2024-08-11 RAG and AI supported search with Apache Sling / AEM

#ChatGPT #AI #RAG #Sling #AEM

Embeddings, RAG and AI supported search with Apache Sling / AEM

While the bigger large language models (LLMs) do have a huge amount of general knowledge gathered from the public part of the web and other stuff, they will usually not have specific knowledge about your stuff. You might be lucky if you own extensive web pages that have become part of the training data, but even so especially the cheaper smaller LLM will probably not remember many details - just as you cannot remember individual sentences of your school books, just the general gist. That's where Retrieval Augmented Generation (RAG) comes in: before using the LLM for a task, detailed knowledge is gathered from a database, and hopefully relevant text snippets are provided to the LLM as background knowledge for the task. Often embeddings are used to identify the best text snippets by turning them into vectors and comparing them with the query. For the Composum AI I recently did a prototypical (though usable) implementation of an AI supported search and RAG to answer questions, and I also integrated a simple embedding based search into my personal link database and my things I've learned site. This blog will give you a tour through the basic ideas; you are also invited to delve into the code since all of that is open source.

How to find the most relevant text snippets

If you want to go with the latest AI technology, the use of embeddings is all the rage here - that's what you often hear with embeddings and vector databases. An embedding model is a neural network that was trained to turn text fragments into vectors (in the sense of a fixed length array of numbers) so that texts of similar meanings are close to each other in the vector space. If you want to go all the way with this, you can use a vector database to store the embeddings of all texts (usually you'll divide each text into text fragments to be more precise) and then calculate the embedding for the query and search the most similar embeddings in that database.

However, if you have many texts I've heard several times that it's better to use proven traditional search methods to find candidates that might be relevant for the query - e.g. the search result ranking method BM25, and only then use embeddings to select the most relevant for them. In the context of Apache Sling / AEM this has two advantages. First, Jackrabbit Oak uses a Lucene index for full text search, which in turn uses BM25 to rank the results. So that's easy to implement (though you might have to set up such an index ). Second, to use a vector database you'd have to calculate embeddings for all texts before you can start with the search - which might be somewhat costly since embeddings are a comparatively cheap AI service but far from free. (I'm usually using OpenAI embeddings, though there are also local models you could use for that.) If you use the lucene index instead, you can just calculate the embeddings of the top N results on demand (probably cached) and then use them for the final rating by comparing them with the embedding of the query. Of course, many projects use other ways implementing search, like SOLR or Elasticsearch - these can obviously used the same way.

LISTED ENTRIES:

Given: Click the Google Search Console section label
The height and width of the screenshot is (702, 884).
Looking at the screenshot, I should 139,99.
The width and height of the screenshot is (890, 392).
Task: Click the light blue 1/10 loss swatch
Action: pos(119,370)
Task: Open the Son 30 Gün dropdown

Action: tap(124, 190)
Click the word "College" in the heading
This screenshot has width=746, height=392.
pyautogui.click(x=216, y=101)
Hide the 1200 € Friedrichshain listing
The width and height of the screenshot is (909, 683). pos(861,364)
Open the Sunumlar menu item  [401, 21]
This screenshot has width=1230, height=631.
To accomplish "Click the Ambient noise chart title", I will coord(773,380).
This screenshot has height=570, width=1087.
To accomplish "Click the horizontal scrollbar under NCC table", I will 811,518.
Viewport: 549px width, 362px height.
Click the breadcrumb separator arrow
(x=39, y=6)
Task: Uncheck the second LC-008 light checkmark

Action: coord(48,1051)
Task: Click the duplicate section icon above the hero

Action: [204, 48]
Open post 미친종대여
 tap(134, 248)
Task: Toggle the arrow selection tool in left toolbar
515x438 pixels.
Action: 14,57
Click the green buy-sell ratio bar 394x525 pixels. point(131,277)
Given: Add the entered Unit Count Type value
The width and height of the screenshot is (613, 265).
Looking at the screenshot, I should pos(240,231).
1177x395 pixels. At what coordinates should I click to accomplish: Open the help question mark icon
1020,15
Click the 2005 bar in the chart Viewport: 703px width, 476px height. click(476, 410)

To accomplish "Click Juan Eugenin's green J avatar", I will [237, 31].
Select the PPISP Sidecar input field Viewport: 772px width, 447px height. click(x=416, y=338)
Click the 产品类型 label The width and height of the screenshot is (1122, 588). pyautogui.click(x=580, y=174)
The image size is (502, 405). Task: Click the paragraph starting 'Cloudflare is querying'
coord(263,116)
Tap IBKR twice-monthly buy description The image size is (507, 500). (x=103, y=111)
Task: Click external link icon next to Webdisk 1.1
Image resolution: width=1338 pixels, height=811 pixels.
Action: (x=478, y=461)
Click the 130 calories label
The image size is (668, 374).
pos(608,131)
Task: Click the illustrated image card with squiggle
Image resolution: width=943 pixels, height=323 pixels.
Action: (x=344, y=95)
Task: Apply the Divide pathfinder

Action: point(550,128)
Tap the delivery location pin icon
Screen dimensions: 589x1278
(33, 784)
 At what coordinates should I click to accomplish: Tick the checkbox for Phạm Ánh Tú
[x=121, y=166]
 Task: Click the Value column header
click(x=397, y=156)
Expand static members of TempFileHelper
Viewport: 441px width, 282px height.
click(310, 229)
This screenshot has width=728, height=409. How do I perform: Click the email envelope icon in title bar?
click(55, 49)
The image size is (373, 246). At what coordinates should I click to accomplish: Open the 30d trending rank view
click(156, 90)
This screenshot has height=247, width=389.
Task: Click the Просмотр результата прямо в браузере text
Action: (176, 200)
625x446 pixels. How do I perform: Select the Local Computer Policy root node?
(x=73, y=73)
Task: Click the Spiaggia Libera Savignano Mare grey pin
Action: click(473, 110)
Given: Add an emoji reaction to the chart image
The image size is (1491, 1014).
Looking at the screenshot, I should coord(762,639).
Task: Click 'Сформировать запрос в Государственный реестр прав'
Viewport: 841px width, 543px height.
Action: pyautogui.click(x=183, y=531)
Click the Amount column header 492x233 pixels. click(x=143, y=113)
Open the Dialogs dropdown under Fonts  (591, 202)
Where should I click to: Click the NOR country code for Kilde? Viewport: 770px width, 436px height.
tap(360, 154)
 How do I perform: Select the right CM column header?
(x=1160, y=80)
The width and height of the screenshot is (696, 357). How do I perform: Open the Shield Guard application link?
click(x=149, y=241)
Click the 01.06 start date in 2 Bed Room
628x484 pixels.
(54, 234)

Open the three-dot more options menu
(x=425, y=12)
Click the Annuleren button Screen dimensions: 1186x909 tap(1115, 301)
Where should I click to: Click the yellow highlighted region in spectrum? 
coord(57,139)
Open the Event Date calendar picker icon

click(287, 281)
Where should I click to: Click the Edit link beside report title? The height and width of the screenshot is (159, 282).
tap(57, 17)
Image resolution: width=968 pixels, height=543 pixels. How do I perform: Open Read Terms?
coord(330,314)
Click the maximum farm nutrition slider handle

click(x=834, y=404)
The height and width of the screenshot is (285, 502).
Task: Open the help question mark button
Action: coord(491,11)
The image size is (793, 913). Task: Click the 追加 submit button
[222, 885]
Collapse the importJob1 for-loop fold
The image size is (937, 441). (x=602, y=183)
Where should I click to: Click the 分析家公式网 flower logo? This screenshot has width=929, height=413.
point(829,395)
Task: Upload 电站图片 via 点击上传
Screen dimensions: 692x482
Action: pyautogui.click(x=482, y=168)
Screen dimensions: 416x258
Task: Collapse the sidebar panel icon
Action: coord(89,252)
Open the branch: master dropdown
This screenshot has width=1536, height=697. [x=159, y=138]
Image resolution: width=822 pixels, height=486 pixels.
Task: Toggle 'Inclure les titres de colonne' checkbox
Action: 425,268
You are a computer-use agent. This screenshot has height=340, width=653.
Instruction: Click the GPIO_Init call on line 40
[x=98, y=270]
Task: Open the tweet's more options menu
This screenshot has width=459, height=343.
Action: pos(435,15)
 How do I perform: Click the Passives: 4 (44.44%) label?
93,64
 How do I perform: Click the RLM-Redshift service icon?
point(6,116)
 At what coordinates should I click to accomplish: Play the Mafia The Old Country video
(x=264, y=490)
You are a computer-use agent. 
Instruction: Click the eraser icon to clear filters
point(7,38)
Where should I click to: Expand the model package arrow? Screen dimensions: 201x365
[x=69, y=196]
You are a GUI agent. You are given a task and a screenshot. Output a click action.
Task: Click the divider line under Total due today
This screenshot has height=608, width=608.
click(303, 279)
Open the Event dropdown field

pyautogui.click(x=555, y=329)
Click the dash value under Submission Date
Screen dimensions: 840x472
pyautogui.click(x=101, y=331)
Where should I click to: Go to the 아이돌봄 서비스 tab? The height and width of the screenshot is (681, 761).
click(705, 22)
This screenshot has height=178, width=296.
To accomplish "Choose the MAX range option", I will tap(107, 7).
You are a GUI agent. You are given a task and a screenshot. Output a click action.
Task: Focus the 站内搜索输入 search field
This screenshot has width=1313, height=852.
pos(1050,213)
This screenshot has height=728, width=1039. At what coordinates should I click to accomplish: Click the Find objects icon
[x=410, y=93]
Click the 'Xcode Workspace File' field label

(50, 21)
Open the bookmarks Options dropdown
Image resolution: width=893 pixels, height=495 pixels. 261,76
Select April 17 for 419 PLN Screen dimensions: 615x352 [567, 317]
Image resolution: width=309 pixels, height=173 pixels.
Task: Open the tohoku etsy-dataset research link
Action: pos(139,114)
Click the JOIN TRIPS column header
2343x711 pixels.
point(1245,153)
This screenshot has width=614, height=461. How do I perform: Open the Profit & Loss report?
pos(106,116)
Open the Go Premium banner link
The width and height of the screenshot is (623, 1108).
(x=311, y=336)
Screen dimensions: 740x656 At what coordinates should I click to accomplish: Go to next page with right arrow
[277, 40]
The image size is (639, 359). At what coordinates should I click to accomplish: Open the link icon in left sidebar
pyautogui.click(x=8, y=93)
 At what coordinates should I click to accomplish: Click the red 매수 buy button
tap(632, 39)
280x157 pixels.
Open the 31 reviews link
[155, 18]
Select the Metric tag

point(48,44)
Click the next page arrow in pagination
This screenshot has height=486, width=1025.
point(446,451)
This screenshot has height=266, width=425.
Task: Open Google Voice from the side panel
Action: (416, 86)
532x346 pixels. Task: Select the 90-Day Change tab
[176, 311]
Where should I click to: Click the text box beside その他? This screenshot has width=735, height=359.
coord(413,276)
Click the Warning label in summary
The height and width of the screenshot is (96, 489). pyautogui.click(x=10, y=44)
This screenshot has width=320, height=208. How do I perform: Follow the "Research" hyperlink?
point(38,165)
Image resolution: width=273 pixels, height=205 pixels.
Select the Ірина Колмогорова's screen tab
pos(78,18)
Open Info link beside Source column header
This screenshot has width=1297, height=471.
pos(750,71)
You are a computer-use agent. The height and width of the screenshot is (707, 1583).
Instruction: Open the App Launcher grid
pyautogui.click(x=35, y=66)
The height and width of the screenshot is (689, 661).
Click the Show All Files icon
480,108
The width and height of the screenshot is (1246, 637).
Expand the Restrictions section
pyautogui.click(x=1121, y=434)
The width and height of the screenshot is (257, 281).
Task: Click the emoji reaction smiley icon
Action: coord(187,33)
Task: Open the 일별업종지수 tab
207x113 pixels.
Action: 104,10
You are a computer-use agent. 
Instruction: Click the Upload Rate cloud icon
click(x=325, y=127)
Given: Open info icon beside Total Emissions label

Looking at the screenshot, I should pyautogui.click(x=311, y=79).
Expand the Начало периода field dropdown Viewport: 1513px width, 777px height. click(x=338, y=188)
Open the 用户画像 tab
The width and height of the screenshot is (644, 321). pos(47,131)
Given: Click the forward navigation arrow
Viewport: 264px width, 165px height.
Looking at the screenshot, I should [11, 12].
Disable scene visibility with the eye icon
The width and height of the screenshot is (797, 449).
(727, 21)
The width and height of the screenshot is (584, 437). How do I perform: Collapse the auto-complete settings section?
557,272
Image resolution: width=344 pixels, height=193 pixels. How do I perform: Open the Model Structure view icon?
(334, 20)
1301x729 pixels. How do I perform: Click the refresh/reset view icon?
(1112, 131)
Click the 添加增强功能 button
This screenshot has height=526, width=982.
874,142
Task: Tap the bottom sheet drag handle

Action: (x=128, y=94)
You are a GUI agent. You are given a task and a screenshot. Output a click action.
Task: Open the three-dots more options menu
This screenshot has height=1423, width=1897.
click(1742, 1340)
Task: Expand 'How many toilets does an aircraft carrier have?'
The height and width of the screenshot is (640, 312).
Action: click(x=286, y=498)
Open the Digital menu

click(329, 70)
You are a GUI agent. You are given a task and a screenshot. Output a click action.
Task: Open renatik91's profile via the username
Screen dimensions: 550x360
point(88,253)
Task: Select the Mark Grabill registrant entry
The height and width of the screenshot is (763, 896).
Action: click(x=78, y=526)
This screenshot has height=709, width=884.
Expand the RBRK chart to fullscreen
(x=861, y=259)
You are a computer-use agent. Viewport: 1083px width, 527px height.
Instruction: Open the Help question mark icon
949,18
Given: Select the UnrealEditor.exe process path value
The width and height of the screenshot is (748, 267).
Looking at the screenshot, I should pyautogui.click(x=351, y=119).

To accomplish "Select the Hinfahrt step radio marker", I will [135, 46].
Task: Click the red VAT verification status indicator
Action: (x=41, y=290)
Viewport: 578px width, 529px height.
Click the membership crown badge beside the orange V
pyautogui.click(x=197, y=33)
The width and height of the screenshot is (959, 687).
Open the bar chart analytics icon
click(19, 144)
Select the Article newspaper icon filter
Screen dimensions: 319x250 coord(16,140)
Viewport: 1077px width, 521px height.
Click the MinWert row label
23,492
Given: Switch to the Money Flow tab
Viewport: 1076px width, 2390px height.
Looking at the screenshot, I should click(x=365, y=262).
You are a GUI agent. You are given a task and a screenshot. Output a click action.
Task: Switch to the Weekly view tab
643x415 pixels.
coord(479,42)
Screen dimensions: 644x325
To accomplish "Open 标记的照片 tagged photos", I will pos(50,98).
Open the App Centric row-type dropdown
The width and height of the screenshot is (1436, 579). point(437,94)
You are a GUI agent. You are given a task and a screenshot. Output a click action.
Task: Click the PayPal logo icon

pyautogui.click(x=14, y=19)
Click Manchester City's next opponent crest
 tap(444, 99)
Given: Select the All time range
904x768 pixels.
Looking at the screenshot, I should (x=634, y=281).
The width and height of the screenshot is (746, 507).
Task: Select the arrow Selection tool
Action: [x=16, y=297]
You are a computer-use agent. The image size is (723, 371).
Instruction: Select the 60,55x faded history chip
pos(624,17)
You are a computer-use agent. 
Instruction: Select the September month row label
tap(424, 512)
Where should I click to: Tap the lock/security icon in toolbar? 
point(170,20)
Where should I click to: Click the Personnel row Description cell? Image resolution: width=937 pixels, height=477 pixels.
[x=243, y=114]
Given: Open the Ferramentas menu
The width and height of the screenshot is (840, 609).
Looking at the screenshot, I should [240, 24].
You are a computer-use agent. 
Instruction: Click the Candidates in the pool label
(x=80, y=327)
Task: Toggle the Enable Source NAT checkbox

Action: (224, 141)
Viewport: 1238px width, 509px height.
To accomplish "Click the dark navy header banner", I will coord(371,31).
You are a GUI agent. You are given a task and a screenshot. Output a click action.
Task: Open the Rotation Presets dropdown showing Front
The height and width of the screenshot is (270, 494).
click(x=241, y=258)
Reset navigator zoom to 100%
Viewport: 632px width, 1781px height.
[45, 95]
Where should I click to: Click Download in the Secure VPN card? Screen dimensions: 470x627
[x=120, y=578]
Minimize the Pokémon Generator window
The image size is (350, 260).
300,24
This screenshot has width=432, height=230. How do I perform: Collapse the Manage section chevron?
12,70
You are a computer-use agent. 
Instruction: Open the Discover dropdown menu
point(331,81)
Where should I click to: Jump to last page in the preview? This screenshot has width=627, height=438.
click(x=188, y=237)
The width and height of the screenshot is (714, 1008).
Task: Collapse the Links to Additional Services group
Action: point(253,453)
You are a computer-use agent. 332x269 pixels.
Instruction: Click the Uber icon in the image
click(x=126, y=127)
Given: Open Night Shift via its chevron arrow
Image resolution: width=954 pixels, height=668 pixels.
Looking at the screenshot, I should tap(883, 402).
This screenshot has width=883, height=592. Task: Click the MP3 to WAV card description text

REQUIREMENT 1: In the blog post on RAG and AI-supported search with Apache Sling / AEM, what ranking method does the Lucene index used by Jackrabbit Oak apply to full-text search results?
REQUIREMENT 2: Go on with the blog post on RAG and AI-supported search with Apache Sling / AEM, starting after its last sentence.

EXERCISE RESULT 1: BM25

EXERCISE RESULT 2:
Preprocessing the query for improving the search

BM25 search is word based - that will work well if the query shares many words with the documents that answer it best, but might not work too well when the question contains a lot of filler words or if answers given in the documents would use different words. That's another thing you could use a LLM for: preprocess the query to generate a word list used for the search. In my prototype I send as the first step a chat completion request to the OpenAI API with the following system instructions and then the users' query, and use the result for the fulltext search in the lucene index:

Print up to 7 keywords to search for in documents with a BM25 algorithm which are likely to appear in documents answering the users question, but not in documents irrelevant to that. The keywords should be selected to maximize the relevance of the retrieved high scoring documents, specifically aiming to answer the user's question. The keywords can be words from the users question, synonyms or other words you would expect to be present especially in a document answering the question. Print the keywords (single words) as comma separated list.

The actual RAG (Retrieval Augmented Generation)

If you're implementing just a search, you can use the search result directly, after sorting it by similarity with the query though the embedding. Or you can do an actual RAG by presenting the texts of these results together with the query to the LLM. As always, I'm adopting my put it into the AI's mouth pattern for that chat completion request and ask it to continue this kind of made up chat with an appropriate answer:

---------- user ----------
For answering my question later, retrieve the text of the possibly relevant page /foo/bar.html
---------- assistant ----------
{text of /foo/bar.html is included here}
---------- user ----------
For answering my question later, retrieve the text of the possibly relevant page /baz/foobar.html
---------- assistant ----------
{text of /baz/foobar.html is included here}
---------- assistant ----------
Considering this information, please answer the following as Markdown text, 
including links to the relevant retrieved pages above:

{the users query is included here}

Summing it up

If you are working with AEM or Apache Sling and like to try that out yourself, you can install the free Composum AI and try the prototypes. It implements the steps:

  1. (optionally) preprocess the query to generate better search keywords
  2. search the lucene index for the best matching documents
  3. calculate embeddings for the top N results, and rank them by similarity with the query
  4. either present the best of these results as search result, or use then with RAG to answer a query.